一楼客厅的墙上,带日历的老式挂钟滴答滴答地走着。
如水月色漫入疏窗,在地上洒落清冷的白霜。
路过挂钟时,绘理借着月光瞥了一眼,不禁微蹙眉头。
现在是8月15日,晚上十一点多。
她对7月31日晚之后的事毫无印象,这些天应该是陷入昏迷了。
可是,她竟然只是和平常一样醒来,没有任何不适感。
那惨烈的灾难,仿佛仅仅是一场噩梦……
可残存在记忆里的痛楚却清楚地告诉绘理,内环异变是真真切切发生过的——
村民们几乎全部变成罗刹鬼,而三姐也在战斗中伤重身亡。
最后,昔日的乡亲要么融成烂肉痛苦死去,要么化作刀下亡魂,没有留下一个活口。
想到这里,绘理有如万蚁噬心,不由得捂紧胸口。
不远处,有间客卧亮着微光,里面的人似乎仍未入眠。
绘理在走廊上止步,迟迟没有靠近那扇门,心底涌起一阵酸楚:
“回去吧,说不定弦音已经知道我的真实身份了。
“手上沾满鲜血的我,根本就没有资格去见她啊。”
正当她转过身时,耳后传来一阵急促的脚步声。
蓦地,一双手从身后环抱住她。
她怔了一怔,想继续向前走,那双算不上坚韧有力的手却抱得更紧了。
“你终于回来了……”
那人将脸埋到她的颈侧,呼出的热气令她不由得心弦一颤。
为了掩饰窘态,她半开玩笑道:“这样不太好吧,你不怕被心狠手辣的神裔大人发现吗?”
“又逗我,明明绘理就是神裔大人啊。”
弦音的声音听起来闷闷的,似乎在埋怨绘理不够坦诚。
“噗……”绘理忍不住笑了起来,“是我不好,我应该早点告诉你,省得你吃这么多飞醋。”

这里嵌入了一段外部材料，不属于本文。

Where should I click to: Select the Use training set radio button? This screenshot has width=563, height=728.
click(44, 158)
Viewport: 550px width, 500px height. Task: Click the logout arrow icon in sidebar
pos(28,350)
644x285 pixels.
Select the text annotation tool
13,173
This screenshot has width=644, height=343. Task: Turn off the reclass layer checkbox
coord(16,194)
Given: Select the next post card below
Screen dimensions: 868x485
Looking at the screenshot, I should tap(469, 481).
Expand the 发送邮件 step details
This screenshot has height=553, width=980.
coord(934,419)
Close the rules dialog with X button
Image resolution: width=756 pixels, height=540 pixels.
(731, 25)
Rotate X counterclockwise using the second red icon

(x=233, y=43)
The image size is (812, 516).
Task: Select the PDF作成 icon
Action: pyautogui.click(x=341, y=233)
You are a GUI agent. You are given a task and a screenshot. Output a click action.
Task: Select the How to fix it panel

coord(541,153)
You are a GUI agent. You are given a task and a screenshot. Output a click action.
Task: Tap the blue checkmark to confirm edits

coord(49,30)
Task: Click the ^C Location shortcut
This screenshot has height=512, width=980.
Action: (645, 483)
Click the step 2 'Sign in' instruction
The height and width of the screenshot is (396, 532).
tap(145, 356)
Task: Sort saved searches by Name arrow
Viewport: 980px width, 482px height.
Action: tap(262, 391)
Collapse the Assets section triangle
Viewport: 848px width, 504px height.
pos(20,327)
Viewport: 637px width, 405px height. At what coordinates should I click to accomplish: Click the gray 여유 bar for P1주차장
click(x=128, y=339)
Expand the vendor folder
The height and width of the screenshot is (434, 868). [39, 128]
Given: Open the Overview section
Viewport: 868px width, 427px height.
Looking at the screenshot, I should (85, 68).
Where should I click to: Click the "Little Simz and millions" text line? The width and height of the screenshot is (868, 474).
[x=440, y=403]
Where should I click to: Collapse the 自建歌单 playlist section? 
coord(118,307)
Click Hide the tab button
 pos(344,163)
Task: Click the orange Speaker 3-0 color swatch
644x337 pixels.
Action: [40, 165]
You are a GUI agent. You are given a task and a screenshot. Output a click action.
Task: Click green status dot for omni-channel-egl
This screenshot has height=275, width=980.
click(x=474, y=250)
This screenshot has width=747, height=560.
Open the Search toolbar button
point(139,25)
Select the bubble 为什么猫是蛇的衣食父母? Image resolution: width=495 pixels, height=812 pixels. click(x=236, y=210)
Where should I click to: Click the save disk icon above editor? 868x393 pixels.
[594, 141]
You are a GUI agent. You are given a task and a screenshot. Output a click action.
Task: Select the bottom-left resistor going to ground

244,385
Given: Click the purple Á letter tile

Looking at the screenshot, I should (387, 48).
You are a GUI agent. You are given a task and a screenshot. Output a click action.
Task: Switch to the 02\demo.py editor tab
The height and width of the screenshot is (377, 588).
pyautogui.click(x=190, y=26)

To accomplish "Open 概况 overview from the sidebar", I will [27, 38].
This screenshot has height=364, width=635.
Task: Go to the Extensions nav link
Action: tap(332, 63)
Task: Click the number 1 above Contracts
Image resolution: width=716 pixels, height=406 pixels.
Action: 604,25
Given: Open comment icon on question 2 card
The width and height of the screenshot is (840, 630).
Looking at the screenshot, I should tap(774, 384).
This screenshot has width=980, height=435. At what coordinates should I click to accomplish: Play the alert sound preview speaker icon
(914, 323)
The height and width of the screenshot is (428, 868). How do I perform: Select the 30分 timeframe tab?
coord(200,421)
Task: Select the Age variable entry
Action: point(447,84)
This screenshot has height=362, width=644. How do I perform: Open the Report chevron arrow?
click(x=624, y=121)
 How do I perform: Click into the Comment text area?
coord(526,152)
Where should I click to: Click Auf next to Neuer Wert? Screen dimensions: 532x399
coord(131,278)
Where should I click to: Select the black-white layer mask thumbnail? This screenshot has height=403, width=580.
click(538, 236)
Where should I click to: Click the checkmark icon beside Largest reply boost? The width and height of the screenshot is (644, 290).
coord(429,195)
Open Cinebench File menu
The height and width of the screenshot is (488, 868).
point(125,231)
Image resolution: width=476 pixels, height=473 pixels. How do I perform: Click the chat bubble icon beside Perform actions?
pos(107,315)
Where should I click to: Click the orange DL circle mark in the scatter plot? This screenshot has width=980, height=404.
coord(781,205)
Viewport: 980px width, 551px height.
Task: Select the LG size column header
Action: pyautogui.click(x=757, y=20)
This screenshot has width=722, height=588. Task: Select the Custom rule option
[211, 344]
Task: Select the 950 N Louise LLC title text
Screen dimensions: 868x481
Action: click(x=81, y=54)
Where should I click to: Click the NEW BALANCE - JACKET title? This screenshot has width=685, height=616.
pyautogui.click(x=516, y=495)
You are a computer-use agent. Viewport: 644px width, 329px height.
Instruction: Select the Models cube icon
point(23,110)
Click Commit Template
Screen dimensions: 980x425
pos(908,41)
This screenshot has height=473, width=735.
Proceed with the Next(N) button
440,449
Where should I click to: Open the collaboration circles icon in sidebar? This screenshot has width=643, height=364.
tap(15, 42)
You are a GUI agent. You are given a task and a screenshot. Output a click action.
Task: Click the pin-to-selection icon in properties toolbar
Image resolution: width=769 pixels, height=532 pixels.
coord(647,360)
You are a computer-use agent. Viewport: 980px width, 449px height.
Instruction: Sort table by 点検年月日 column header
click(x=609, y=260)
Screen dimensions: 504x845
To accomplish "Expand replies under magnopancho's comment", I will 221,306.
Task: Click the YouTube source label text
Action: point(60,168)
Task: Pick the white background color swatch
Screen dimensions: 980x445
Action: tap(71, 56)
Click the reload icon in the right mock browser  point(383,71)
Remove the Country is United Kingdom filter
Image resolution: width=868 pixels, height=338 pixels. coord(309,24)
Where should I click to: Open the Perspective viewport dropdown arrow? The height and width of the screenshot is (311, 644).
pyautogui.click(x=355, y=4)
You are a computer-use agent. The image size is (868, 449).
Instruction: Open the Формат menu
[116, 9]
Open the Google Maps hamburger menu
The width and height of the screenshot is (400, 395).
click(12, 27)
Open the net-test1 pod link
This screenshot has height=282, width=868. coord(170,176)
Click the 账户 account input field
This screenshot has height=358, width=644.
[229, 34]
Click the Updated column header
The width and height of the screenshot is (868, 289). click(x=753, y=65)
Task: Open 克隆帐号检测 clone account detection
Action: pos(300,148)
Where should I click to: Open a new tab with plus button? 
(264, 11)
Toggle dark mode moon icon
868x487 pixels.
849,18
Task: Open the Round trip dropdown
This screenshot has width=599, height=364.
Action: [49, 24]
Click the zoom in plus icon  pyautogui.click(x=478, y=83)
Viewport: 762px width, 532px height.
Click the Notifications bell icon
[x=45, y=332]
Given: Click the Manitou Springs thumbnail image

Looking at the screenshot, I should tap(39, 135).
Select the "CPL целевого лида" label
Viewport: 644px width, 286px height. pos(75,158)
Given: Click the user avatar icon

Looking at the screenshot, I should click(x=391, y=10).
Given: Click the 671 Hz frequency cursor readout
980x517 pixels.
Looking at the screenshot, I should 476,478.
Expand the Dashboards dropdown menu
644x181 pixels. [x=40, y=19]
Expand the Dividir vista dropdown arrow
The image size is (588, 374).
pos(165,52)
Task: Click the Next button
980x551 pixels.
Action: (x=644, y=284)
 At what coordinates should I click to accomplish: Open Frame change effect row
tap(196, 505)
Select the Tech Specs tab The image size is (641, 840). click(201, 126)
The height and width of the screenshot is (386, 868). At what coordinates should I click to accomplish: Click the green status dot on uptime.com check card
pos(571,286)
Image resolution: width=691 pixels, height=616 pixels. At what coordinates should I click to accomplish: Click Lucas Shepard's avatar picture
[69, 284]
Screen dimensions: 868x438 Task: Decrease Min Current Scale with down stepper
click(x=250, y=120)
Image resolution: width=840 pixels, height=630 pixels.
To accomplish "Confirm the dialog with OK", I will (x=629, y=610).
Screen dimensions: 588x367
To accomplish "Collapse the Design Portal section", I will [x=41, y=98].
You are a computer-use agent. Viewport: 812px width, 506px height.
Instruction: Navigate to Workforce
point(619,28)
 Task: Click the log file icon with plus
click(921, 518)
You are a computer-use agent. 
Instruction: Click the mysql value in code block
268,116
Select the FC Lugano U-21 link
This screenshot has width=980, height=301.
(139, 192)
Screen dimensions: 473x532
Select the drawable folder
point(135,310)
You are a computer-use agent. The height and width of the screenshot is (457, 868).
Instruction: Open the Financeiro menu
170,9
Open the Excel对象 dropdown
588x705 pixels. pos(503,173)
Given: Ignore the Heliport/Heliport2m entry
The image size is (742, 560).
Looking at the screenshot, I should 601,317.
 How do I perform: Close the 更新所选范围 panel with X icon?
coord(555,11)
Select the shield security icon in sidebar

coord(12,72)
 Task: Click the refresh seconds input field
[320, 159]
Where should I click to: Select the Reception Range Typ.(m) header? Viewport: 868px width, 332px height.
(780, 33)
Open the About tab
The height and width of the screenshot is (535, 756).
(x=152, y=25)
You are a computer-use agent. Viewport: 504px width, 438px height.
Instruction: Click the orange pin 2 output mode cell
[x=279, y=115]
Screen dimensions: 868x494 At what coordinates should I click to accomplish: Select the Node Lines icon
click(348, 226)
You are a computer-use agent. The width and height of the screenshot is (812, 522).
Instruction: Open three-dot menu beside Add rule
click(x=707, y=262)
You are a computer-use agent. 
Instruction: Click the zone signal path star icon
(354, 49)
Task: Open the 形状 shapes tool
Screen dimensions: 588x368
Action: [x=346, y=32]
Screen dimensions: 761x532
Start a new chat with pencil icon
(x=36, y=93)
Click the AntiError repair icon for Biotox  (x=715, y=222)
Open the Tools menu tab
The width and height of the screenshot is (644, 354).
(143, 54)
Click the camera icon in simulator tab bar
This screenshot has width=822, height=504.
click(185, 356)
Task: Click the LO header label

弦音一把抓住绘理的肩膀,将她的身体转过来,气鼓鼓地捏住她的脸。
“还笑!知不知道我有多担心你被那个不存在的‘未婚夫’欺负?”
“我不是说过,我和神裔之间不是男女关系吗?”
“你也没有明说自己是神裔大人啊,我怎么可能想到嘛。”
“弦音听不懂这么明显的暗示,真的不是我的问题哦~所以,吃醋这一点你不打算否认吗?”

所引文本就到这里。